Saved entries:
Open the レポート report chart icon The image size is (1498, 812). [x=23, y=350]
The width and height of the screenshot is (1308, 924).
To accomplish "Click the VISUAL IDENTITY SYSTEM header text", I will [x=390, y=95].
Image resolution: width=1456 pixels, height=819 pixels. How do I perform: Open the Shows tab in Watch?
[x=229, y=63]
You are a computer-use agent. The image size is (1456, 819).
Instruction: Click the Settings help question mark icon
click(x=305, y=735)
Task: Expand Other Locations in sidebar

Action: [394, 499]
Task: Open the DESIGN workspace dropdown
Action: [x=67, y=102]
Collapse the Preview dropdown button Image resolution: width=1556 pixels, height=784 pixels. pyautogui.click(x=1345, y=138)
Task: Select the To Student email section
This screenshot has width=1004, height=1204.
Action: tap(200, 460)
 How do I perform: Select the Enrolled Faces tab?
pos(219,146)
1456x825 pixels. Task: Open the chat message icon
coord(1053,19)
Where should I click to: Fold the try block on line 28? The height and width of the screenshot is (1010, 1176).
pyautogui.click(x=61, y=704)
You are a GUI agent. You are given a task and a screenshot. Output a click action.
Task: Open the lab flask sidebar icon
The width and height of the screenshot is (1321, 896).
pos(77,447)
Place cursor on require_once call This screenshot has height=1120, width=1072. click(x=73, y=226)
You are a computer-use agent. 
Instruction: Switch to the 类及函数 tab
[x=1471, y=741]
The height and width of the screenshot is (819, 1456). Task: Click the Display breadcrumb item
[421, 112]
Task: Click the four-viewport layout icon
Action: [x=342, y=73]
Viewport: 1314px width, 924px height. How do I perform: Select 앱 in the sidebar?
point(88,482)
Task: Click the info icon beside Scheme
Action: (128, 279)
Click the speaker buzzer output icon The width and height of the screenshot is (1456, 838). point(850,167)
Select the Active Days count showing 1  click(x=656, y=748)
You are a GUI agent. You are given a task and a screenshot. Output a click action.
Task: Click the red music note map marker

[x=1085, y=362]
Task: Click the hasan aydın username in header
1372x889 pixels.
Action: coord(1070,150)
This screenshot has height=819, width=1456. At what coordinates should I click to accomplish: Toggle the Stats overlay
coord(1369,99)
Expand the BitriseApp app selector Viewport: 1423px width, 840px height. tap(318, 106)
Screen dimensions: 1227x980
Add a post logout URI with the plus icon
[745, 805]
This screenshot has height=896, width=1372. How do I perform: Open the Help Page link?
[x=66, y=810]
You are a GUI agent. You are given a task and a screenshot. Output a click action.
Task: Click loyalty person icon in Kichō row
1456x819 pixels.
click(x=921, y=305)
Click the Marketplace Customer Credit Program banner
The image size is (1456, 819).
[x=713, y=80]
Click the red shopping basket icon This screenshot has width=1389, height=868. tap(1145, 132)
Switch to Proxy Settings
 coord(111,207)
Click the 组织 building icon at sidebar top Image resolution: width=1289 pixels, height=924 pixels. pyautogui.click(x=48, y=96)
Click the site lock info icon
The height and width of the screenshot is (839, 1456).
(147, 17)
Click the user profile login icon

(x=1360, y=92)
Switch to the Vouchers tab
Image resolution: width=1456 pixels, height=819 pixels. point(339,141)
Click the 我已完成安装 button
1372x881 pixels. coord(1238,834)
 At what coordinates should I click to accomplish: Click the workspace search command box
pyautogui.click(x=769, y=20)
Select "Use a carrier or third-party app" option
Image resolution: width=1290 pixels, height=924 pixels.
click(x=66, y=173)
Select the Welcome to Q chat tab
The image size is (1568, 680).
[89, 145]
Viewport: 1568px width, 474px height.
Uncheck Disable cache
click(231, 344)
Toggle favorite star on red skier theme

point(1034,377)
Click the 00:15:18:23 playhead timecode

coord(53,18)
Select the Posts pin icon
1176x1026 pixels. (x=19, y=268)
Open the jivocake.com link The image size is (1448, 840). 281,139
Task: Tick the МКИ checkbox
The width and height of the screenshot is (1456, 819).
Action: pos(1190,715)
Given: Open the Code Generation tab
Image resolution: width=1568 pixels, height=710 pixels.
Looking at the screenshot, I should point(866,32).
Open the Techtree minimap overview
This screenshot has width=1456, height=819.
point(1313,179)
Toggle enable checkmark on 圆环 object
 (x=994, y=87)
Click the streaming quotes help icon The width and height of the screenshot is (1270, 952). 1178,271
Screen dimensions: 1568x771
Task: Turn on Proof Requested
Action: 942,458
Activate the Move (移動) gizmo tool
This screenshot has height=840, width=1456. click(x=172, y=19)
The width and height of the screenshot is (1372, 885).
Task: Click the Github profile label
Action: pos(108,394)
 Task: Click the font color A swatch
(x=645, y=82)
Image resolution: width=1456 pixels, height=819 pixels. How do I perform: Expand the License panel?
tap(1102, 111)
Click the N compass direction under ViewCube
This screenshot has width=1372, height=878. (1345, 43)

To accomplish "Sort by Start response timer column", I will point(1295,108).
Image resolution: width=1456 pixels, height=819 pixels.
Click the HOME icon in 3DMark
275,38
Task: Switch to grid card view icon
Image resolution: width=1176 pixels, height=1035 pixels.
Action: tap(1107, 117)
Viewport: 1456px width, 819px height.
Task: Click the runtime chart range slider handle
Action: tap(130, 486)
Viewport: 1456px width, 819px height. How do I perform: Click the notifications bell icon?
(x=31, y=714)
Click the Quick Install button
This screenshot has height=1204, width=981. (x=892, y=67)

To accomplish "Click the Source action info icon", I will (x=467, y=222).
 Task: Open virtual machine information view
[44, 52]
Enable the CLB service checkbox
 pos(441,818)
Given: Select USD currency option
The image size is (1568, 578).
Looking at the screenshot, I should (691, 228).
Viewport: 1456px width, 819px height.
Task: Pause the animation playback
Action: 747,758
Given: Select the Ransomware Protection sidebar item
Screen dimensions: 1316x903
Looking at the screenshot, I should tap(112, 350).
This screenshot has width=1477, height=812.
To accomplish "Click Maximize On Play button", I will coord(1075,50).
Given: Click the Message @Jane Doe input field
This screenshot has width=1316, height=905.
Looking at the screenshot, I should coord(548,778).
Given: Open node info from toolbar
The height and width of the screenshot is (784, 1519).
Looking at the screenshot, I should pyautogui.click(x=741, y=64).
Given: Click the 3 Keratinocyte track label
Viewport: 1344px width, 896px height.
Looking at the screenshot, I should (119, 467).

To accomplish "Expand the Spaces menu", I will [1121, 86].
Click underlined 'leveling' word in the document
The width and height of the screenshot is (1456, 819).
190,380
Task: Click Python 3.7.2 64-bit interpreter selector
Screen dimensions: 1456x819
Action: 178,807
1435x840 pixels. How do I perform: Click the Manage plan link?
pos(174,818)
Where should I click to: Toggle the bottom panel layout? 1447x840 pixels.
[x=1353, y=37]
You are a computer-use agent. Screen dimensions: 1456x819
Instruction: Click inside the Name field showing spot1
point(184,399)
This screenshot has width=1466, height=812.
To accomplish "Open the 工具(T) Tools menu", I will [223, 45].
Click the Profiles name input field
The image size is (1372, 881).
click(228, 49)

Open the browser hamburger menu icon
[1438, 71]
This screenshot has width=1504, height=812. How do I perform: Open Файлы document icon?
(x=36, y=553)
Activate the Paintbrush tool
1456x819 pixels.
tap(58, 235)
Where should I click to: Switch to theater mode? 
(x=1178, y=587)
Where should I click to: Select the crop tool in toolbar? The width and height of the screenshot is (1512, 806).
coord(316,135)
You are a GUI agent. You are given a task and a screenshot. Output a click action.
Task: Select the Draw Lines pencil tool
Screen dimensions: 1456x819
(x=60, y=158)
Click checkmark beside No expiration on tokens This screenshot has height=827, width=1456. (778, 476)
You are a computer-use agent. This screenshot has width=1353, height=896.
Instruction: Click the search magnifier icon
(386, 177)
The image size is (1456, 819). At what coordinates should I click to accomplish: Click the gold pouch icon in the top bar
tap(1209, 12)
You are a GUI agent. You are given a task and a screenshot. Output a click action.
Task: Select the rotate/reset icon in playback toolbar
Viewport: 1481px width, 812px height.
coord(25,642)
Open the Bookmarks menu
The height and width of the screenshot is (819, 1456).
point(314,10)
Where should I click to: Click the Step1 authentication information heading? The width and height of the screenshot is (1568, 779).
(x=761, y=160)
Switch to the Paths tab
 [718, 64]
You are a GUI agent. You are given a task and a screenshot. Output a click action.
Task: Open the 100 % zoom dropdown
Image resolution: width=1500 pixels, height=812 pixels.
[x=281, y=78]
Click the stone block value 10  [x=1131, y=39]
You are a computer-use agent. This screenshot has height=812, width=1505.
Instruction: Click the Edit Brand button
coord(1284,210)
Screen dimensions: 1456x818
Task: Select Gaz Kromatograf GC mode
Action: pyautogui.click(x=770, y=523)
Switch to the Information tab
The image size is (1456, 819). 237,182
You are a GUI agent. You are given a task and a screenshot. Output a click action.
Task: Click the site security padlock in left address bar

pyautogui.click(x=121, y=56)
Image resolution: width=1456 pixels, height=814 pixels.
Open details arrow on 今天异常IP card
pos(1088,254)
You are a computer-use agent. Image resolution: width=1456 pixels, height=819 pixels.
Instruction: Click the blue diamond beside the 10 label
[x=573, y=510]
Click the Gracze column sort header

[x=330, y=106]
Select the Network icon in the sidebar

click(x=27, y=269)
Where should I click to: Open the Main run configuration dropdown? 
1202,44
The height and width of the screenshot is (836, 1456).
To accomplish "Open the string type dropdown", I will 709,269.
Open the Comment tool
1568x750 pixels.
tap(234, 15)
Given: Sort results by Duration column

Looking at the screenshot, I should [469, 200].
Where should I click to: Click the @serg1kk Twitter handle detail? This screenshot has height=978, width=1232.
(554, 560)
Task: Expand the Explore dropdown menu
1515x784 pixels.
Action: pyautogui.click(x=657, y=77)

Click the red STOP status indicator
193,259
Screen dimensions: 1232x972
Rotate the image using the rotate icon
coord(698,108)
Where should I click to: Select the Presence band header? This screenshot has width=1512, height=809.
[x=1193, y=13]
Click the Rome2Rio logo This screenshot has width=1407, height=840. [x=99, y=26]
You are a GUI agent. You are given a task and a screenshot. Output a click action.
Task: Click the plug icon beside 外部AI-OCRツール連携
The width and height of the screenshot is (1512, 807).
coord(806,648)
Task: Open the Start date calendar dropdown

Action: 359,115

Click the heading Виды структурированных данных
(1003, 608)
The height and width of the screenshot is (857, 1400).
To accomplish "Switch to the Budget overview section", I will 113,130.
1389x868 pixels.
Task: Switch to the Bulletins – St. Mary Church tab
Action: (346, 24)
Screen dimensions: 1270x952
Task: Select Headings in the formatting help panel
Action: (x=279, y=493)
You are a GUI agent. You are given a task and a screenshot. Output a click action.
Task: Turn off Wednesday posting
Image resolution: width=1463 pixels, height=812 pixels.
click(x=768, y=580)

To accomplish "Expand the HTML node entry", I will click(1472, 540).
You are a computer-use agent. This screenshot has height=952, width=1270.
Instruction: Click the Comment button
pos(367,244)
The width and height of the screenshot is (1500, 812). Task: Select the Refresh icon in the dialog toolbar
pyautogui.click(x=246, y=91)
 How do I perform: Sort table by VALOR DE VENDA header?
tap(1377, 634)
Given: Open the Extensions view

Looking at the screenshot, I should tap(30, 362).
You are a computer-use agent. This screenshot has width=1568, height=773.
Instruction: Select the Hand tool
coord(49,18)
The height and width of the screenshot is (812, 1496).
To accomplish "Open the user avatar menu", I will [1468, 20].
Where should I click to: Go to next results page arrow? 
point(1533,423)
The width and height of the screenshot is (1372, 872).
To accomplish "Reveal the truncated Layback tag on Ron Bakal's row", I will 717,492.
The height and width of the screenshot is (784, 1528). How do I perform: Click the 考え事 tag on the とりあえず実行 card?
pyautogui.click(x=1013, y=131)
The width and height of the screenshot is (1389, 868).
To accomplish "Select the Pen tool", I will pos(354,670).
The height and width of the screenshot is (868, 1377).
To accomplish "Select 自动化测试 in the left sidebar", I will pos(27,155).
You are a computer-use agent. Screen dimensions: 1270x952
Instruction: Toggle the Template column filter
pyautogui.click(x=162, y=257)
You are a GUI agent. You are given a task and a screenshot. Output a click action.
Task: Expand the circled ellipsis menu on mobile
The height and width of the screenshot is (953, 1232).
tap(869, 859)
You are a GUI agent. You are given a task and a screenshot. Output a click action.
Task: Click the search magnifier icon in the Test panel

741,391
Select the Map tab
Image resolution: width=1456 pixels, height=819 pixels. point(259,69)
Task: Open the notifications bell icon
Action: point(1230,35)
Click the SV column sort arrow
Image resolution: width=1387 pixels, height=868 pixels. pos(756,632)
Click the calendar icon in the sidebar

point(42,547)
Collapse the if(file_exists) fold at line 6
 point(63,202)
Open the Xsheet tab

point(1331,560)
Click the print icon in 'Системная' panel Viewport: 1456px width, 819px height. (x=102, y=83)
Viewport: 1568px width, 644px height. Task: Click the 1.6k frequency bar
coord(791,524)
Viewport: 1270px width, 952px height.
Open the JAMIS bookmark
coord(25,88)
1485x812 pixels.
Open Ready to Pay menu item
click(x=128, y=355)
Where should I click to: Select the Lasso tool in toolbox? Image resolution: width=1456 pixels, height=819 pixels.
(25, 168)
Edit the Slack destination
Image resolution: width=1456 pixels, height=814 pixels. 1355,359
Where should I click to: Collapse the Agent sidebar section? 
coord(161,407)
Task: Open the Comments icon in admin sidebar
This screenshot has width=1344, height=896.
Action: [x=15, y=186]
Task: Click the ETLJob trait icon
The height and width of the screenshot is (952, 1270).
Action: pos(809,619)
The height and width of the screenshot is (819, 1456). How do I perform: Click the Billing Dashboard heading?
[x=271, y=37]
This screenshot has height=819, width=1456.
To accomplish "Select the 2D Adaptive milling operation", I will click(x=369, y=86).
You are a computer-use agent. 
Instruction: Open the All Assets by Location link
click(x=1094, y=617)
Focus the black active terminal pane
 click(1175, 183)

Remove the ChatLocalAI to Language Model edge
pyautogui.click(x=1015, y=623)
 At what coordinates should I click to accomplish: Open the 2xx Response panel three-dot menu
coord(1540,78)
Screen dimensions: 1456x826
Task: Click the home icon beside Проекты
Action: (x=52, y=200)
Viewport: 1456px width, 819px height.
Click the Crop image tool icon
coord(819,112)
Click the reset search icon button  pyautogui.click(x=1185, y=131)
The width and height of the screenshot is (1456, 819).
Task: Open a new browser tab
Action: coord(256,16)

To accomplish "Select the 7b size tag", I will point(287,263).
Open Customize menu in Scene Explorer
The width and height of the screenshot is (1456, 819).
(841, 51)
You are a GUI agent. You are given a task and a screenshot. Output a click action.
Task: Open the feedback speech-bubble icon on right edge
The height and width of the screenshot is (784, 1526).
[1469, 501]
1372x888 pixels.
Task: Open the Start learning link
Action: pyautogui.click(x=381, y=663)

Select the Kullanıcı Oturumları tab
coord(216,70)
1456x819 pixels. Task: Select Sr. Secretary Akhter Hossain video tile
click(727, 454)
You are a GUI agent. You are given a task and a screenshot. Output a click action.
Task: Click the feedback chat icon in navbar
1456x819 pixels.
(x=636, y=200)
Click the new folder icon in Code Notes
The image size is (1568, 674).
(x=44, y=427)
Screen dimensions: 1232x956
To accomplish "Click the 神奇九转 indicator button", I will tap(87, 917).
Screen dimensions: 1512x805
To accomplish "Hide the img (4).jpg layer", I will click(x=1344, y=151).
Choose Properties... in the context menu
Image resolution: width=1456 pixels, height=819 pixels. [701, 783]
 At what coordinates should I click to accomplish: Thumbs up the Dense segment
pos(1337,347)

About this task: Where a line of the data includes the string "computer", list that line.

Expected answer:
You are a computer-use agent. The image size is (1456, 819).
You are a computer-use agent. 
You are a computer-use agent. Screen dimensions: 1456x819
You are a computer-use agent. This screenshot has width=1353, height=896.
You are a computer-use agent. This screenshot has height=812, width=1505.
You are a computer-use agent. Image resolution: width=1456 pixels, height=819 pixels.
You are a computer-use agent. This screenshot has height=952, width=1270.
You are a computer-use agent. This screenshot has width=1568, height=773.
You are a computer-use agent. Screen dimensions: 1270x952
You are a computer-use agent. 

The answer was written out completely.